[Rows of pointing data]
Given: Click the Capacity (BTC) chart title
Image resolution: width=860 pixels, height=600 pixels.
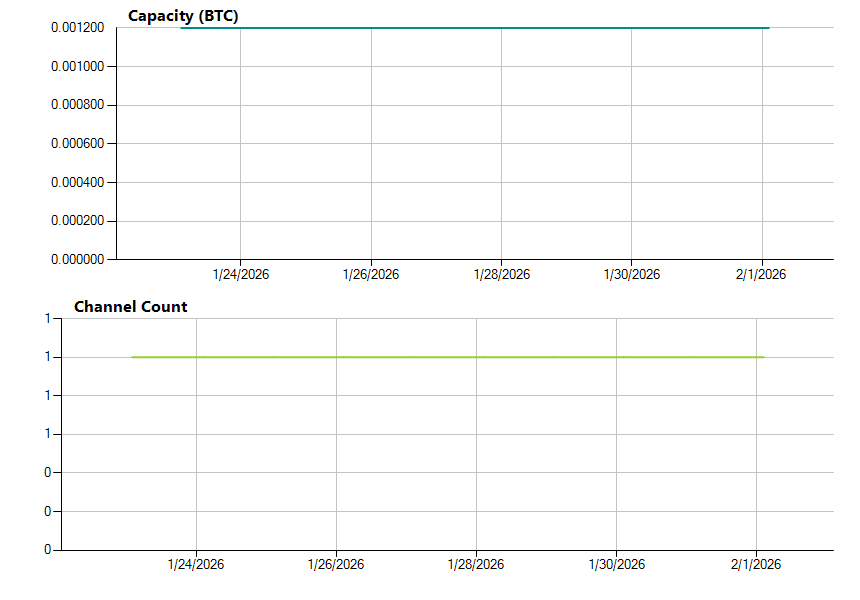Looking at the screenshot, I should click(183, 16).
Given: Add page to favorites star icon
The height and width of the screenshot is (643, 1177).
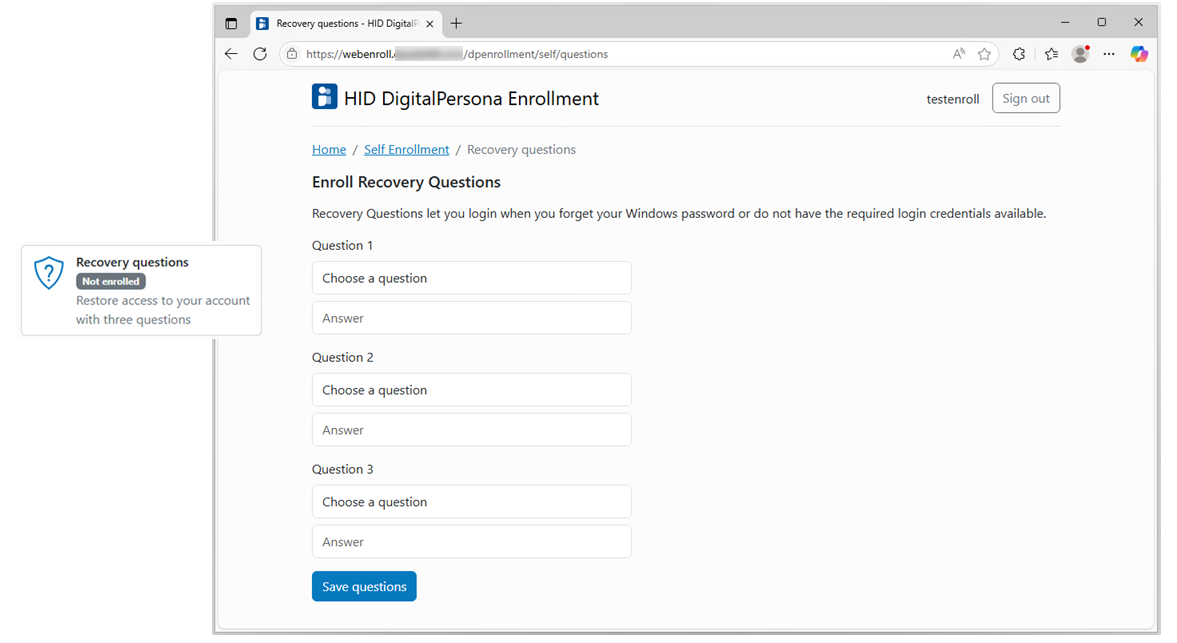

*Task prompt:*
Can you repeat every line from the one with "Given: Add page to favorites star icon" up to and including the last line of the entries, without the pictures?

*Task answer:*
Given: Add page to favorites star icon
The height and width of the screenshot is (643, 1177).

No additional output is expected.